__The task__
Return each entry precisely as it appears below.

== Supplied data

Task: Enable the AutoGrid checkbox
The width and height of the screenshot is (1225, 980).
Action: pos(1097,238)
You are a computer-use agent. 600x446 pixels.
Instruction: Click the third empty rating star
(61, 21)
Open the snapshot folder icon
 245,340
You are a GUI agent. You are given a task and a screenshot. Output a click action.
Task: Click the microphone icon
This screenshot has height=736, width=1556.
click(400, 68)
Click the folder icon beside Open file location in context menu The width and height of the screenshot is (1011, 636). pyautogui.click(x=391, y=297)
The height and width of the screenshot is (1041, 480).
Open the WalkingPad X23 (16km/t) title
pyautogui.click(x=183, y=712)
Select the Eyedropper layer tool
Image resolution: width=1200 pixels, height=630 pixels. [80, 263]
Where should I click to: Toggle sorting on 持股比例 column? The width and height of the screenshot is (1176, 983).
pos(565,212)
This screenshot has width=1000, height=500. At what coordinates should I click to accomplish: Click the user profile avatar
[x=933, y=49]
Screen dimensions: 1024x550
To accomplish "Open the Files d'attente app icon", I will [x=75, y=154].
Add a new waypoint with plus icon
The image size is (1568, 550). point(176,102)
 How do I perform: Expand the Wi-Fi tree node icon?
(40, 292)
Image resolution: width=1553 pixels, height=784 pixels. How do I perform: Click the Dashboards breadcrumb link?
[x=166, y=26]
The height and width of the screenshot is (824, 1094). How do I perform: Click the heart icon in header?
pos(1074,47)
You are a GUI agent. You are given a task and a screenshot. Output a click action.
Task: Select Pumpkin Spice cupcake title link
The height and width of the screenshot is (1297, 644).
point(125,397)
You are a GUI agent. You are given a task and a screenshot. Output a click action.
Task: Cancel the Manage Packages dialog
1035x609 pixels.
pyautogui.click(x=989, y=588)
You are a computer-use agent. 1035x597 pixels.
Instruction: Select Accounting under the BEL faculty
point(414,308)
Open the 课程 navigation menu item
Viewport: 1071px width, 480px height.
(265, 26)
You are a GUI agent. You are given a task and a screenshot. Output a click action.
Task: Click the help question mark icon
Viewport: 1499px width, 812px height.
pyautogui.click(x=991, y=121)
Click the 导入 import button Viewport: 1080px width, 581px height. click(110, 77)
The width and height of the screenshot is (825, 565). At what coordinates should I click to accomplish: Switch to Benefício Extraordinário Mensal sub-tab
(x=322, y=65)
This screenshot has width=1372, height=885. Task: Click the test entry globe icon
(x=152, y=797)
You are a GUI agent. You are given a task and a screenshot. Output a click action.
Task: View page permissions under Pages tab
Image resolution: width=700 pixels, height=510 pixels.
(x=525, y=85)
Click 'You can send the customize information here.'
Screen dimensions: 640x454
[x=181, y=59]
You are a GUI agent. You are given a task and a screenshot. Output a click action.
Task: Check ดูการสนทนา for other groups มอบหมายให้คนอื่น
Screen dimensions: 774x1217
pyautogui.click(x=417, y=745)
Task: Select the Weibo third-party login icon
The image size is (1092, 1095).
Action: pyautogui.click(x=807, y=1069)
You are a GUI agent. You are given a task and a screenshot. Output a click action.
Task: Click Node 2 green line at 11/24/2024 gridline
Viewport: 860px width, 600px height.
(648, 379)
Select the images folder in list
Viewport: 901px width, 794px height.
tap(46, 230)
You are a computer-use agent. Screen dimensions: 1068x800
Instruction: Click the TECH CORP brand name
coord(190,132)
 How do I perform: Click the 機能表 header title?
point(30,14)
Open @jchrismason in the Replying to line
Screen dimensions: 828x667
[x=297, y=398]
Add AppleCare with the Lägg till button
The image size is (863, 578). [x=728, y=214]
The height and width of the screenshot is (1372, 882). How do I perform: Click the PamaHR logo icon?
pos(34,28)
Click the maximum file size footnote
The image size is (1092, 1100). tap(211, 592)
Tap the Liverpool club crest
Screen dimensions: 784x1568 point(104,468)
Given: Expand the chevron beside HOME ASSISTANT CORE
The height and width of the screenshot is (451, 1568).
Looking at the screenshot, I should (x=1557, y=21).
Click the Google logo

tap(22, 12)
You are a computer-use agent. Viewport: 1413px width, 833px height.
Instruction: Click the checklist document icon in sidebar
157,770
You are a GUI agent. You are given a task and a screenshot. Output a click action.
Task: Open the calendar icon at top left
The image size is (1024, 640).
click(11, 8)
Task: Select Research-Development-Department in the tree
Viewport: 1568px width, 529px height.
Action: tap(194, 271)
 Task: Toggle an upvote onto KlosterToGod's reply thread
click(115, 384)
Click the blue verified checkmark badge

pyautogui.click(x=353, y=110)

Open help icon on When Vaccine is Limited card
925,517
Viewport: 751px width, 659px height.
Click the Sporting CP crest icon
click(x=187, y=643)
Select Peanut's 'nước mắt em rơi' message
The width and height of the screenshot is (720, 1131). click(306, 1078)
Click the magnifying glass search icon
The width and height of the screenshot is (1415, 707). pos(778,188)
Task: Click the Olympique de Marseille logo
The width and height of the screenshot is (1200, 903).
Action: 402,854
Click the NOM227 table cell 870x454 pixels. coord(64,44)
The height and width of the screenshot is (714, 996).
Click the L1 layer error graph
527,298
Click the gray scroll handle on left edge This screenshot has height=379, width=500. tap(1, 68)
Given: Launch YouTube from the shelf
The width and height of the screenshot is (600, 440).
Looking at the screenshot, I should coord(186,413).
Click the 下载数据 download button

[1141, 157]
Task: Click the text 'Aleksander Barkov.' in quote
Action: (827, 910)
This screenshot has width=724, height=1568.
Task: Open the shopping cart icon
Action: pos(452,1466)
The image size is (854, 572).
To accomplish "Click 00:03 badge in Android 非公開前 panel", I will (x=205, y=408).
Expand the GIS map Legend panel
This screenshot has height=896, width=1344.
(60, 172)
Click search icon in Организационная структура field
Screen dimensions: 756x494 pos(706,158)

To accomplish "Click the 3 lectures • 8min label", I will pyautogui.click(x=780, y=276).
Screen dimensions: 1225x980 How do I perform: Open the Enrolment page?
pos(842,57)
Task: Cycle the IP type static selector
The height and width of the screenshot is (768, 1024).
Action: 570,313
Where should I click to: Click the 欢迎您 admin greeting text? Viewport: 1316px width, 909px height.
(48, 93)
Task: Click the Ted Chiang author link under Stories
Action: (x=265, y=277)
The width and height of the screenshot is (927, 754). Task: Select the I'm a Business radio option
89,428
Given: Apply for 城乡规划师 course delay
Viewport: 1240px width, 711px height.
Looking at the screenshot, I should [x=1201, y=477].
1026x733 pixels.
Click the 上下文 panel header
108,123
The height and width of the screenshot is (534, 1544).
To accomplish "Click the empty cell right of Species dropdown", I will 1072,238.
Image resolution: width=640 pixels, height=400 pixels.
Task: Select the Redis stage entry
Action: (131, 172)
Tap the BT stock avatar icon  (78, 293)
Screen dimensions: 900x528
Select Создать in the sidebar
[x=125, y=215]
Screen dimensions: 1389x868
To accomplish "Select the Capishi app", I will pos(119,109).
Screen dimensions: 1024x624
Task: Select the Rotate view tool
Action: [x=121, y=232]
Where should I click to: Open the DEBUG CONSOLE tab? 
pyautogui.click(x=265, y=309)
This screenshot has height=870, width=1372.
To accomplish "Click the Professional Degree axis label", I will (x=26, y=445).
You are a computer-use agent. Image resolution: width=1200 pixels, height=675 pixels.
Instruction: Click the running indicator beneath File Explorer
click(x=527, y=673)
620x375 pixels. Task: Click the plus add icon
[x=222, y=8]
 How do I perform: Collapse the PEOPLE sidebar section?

====

__Solution__
Task: Enable the AutoGrid checkbox
The width and height of the screenshot is (1225, 980).
Action: pos(1097,238)
You are a computer-use agent. 600x446 pixels.
Instruction: Click the third empty rating star
(61, 21)
Open the snapshot folder icon
 245,340
You are a GUI agent. You are given a task and a screenshot. Output a click action.
Task: Click the microphone icon
This screenshot has height=736, width=1556.
click(400, 68)
Click the folder icon beside Open file location in context menu The width and height of the screenshot is (1011, 636). pyautogui.click(x=391, y=297)
The height and width of the screenshot is (1041, 480).
Open the WalkingPad X23 (16km/t) title
pyautogui.click(x=183, y=712)
Select the Eyedropper layer tool
Image resolution: width=1200 pixels, height=630 pixels. [80, 263]
Where should I click to: Toggle sorting on 持股比例 column? The width and height of the screenshot is (1176, 983).
pos(565,212)
This screenshot has width=1000, height=500. At what coordinates should I click to accomplish: Click the user profile avatar
[x=933, y=49]
Screen dimensions: 1024x550
To accomplish "Open the Files d'attente app icon", I will [x=75, y=154].
Add a new waypoint with plus icon
The image size is (1568, 550). point(176,102)
 How do I perform: Expand the Wi-Fi tree node icon?
(40, 292)
Image resolution: width=1553 pixels, height=784 pixels. How do I perform: Click the Dashboards breadcrumb link?
[x=166, y=26]
The height and width of the screenshot is (824, 1094). How do I perform: Click the heart icon in header?
pos(1074,47)
You are a GUI agent. You are given a task and a screenshot. Output a click action.
Task: Select Pumpkin Spice cupcake title link
The height and width of the screenshot is (1297, 644).
point(125,397)
You are a GUI agent. You are given a task and a screenshot. Output a click action.
Task: Cancel the Manage Packages dialog
1035x609 pixels.
pyautogui.click(x=989, y=588)
You are a computer-use agent. 1035x597 pixels.
Instruction: Select Accounting under the BEL faculty
point(414,308)
Open the 课程 navigation menu item
Viewport: 1071px width, 480px height.
(265, 26)
You are a GUI agent. You are given a task and a screenshot. Output a click action.
Task: Click the help question mark icon
Viewport: 1499px width, 812px height.
pyautogui.click(x=991, y=121)
Click the 导入 import button Viewport: 1080px width, 581px height. click(110, 77)
The width and height of the screenshot is (825, 565). At what coordinates should I click to accomplish: Switch to Benefício Extraordinário Mensal sub-tab
(x=322, y=65)
This screenshot has width=1372, height=885. Task: Click the test entry globe icon
(x=152, y=797)
You are a GUI agent. You are given a task and a screenshot. Output a click action.
Task: View page permissions under Pages tab
Image resolution: width=700 pixels, height=510 pixels.
(x=525, y=85)
Click 'You can send the customize information here.'
Screen dimensions: 640x454
[x=181, y=59]
You are a GUI agent. You are given a task and a screenshot. Output a click action.
Task: Check ดูการสนทนา for other groups มอบหมายให้คนอื่น
Screen dimensions: 774x1217
pyautogui.click(x=417, y=745)
Task: Select the Weibo third-party login icon
The image size is (1092, 1095).
Action: pyautogui.click(x=807, y=1069)
You are a GUI agent. You are given a task and a screenshot. Output a click action.
Task: Click Node 2 green line at 11/24/2024 gridline
Viewport: 860px width, 600px height.
(648, 379)
Select the images folder in list
Viewport: 901px width, 794px height.
tap(46, 230)
You are a computer-use agent. Screen dimensions: 1068x800
Instruction: Click the TECH CORP brand name
coord(190,132)
 How do I perform: Click the 機能表 header title?
point(30,14)
Open @jchrismason in the Replying to line
Screen dimensions: 828x667
[x=297, y=398]
Add AppleCare with the Lägg till button
The image size is (863, 578). [x=728, y=214]
The height and width of the screenshot is (1372, 882). How do I perform: Click the PamaHR logo icon?
pos(34,28)
Click the maximum file size footnote
The image size is (1092, 1100). tap(211, 592)
Tap the Liverpool club crest
Screen dimensions: 784x1568 point(104,468)
Given: Expand the chevron beside HOME ASSISTANT CORE
The height and width of the screenshot is (451, 1568).
Looking at the screenshot, I should (x=1557, y=21).
Click the Google logo

tap(22, 12)
You are a computer-use agent. Viewport: 1413px width, 833px height.
Instruction: Click the checklist document icon in sidebar
157,770
You are a GUI agent. You are given a task and a screenshot. Output a click action.
Task: Open the calendar icon at top left
The image size is (1024, 640).
click(11, 8)
Task: Select Research-Development-Department in the tree
Viewport: 1568px width, 529px height.
Action: tap(194, 271)
 Task: Toggle an upvote onto KlosterToGod's reply thread
click(115, 384)
Click the blue verified checkmark badge

pyautogui.click(x=353, y=110)

Open help icon on When Vaccine is Limited card
925,517
Viewport: 751px width, 659px height.
Click the Sporting CP crest icon
click(x=187, y=643)
Select Peanut's 'nước mắt em rơi' message
The width and height of the screenshot is (720, 1131). click(306, 1078)
Click the magnifying glass search icon
The width and height of the screenshot is (1415, 707). pos(778,188)
Task: Click the Olympique de Marseille logo
The width and height of the screenshot is (1200, 903).
Action: 402,854
Click the NOM227 table cell 870x454 pixels. coord(64,44)
The height and width of the screenshot is (714, 996).
Click the L1 layer error graph
527,298
Click the gray scroll handle on left edge This screenshot has height=379, width=500. tap(1, 68)
Given: Launch YouTube from the shelf
The width and height of the screenshot is (600, 440).
Looking at the screenshot, I should coord(186,413).
Click the 下载数据 download button

[1141, 157]
Task: Click the text 'Aleksander Barkov.' in quote
Action: (827, 910)
This screenshot has width=724, height=1568.
Task: Open the shopping cart icon
Action: pos(452,1466)
The image size is (854, 572).
To accomplish "Click 00:03 badge in Android 非公開前 panel", I will (x=205, y=408).
Expand the GIS map Legend panel
This screenshot has height=896, width=1344.
(60, 172)
Click search icon in Организационная структура field
Screen dimensions: 756x494 pos(706,158)

To accomplish "Click the 3 lectures • 8min label", I will pyautogui.click(x=780, y=276).
Screen dimensions: 1225x980 How do I perform: Open the Enrolment page?
pos(842,57)
Task: Cycle the IP type static selector
The height and width of the screenshot is (768, 1024).
Action: 570,313
Where should I click to: Click the 欢迎您 admin greeting text? Viewport: 1316px width, 909px height.
(48, 93)
Task: Click the Ted Chiang author link under Stories
Action: (x=265, y=277)
The width and height of the screenshot is (927, 754). Task: Select the I'm a Business radio option
89,428
Given: Apply for 城乡规划师 course delay
Viewport: 1240px width, 711px height.
Looking at the screenshot, I should [x=1201, y=477].
1026x733 pixels.
Click the 上下文 panel header
108,123
The height and width of the screenshot is (534, 1544).
To accomplish "Click the empty cell right of Species dropdown", I will 1072,238.
Image resolution: width=640 pixels, height=400 pixels.
Task: Select the Redis stage entry
Action: (131, 172)
Tap the BT stock avatar icon  (78, 293)
Screen dimensions: 900x528
Select Создать in the sidebar
[x=125, y=215]
Screen dimensions: 1389x868
To accomplish "Select the Capishi app", I will pos(119,109).
Screen dimensions: 1024x624
Task: Select the Rotate view tool
Action: [x=121, y=232]
Where should I click to: Open the DEBUG CONSOLE tab? 
pyautogui.click(x=265, y=309)
This screenshot has height=870, width=1372.
To accomplish "Click the Professional Degree axis label", I will (x=26, y=445).
You are a computer-use agent. Image resolution: width=1200 pixels, height=675 pixels.
Instruction: Click the running indicator beneath File Explorer
click(x=527, y=673)
620x375 pixels. Task: Click the plus add icon
[x=222, y=8]
 How do I perform: Collapse the PEOPLE sidebar section?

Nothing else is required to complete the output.